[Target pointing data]

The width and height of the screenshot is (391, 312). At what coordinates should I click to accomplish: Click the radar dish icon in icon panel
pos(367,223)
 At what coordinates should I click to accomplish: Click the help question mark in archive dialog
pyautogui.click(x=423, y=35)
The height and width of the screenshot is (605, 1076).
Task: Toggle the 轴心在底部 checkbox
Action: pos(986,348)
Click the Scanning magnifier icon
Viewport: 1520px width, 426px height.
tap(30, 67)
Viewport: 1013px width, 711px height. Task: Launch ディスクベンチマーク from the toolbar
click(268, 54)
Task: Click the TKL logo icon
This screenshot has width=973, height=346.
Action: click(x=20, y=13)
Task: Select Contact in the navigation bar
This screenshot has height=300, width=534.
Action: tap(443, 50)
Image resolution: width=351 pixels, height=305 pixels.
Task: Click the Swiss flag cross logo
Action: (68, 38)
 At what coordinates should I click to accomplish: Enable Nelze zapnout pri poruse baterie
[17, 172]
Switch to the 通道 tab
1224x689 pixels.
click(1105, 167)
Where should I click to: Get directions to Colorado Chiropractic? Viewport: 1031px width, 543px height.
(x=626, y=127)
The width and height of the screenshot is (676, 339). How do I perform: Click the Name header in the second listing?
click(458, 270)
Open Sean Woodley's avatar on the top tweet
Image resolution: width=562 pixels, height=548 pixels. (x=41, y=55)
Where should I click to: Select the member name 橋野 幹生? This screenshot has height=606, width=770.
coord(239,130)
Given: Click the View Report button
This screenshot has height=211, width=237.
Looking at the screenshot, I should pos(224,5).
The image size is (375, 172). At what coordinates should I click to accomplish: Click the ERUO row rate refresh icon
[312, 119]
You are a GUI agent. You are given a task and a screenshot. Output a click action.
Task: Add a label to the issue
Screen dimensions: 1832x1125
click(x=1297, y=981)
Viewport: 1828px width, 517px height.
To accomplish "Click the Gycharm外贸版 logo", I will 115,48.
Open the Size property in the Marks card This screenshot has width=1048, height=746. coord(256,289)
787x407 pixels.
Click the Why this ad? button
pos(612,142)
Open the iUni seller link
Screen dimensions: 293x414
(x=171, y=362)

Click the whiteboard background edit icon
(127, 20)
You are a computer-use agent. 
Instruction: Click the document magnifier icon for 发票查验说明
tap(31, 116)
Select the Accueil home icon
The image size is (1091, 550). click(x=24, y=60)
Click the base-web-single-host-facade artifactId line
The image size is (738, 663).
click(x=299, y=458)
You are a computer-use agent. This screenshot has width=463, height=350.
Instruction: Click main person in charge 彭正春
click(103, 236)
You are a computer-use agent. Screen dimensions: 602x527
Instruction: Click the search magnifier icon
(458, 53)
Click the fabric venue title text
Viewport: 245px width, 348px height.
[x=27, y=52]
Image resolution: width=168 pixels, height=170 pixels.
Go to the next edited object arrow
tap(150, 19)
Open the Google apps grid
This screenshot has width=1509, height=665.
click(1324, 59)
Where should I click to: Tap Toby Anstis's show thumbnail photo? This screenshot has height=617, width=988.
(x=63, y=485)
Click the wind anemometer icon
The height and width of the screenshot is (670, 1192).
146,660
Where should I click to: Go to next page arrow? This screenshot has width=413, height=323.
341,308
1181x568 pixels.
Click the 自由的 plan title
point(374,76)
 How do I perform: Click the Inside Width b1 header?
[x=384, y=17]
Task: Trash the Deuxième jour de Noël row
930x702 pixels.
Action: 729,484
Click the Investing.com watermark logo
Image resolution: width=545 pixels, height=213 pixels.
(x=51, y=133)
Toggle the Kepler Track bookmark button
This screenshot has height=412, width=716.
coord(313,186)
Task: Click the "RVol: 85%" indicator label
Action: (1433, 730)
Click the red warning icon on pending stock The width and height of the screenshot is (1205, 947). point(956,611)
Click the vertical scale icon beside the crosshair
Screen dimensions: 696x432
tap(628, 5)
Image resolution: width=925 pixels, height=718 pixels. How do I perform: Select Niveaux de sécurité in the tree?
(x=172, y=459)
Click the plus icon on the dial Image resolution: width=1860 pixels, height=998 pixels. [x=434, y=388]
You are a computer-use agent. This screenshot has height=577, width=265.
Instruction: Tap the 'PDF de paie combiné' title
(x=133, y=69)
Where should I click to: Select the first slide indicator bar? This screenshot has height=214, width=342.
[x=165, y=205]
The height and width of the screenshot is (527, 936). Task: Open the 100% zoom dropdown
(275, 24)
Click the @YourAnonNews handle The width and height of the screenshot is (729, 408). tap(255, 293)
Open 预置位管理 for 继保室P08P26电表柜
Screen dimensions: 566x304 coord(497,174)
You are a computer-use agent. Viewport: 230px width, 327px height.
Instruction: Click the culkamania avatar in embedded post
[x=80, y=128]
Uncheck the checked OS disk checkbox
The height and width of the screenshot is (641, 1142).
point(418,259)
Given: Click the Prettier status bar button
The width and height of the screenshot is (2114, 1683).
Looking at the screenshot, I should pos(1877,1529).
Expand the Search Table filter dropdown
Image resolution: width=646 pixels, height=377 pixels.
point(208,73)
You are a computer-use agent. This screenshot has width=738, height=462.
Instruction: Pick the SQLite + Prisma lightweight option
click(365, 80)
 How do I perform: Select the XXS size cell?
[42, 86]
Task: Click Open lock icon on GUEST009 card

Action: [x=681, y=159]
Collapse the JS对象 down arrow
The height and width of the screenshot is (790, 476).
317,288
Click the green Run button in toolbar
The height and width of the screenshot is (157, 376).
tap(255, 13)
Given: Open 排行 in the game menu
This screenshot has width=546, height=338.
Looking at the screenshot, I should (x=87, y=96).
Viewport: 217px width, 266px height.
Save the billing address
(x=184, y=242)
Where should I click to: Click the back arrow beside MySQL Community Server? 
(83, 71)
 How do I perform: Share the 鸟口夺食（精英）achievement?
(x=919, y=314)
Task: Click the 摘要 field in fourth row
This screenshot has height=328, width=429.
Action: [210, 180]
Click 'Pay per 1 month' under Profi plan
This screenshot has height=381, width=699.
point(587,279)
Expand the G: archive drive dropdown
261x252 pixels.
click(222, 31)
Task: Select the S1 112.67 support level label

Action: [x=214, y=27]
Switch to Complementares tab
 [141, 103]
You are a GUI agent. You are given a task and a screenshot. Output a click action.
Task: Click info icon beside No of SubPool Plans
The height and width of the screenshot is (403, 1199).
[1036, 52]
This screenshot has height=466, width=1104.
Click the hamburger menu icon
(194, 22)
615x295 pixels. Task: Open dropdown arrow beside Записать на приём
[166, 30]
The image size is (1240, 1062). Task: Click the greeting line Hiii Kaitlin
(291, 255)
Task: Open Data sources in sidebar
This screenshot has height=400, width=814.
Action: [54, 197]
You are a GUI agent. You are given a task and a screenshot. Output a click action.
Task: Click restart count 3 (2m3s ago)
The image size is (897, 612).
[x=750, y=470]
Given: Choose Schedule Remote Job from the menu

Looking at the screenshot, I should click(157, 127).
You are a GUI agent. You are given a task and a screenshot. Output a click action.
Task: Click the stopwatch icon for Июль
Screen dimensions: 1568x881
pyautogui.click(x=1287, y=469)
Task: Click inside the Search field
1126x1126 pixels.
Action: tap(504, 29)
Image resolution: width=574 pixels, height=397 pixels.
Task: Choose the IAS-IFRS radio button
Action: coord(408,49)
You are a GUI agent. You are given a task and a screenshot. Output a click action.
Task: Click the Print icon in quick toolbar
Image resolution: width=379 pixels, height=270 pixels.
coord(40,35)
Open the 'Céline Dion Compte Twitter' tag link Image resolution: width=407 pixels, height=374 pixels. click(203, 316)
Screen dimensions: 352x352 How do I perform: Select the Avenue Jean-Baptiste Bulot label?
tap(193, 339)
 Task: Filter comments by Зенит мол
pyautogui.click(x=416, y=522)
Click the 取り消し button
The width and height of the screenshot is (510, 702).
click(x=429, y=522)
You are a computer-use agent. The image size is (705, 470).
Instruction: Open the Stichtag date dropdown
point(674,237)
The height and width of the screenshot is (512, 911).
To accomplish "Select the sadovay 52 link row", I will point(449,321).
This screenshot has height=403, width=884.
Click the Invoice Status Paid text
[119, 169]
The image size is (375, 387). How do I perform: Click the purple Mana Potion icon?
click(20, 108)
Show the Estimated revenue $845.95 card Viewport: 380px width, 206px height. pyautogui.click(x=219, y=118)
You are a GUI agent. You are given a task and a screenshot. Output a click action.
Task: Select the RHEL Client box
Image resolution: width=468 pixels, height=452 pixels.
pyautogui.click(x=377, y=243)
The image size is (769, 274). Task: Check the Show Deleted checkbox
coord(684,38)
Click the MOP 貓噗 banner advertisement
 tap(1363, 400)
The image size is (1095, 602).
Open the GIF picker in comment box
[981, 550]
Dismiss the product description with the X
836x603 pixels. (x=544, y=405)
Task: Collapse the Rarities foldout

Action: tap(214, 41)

## Task goal
Pick out every line of the items that contains the word "menu", and copy each one.

## Correct result
Given: Open 排行 in the game menu
Click the hamburger menu icon
Given: Choose Schedule Remote Job from the menu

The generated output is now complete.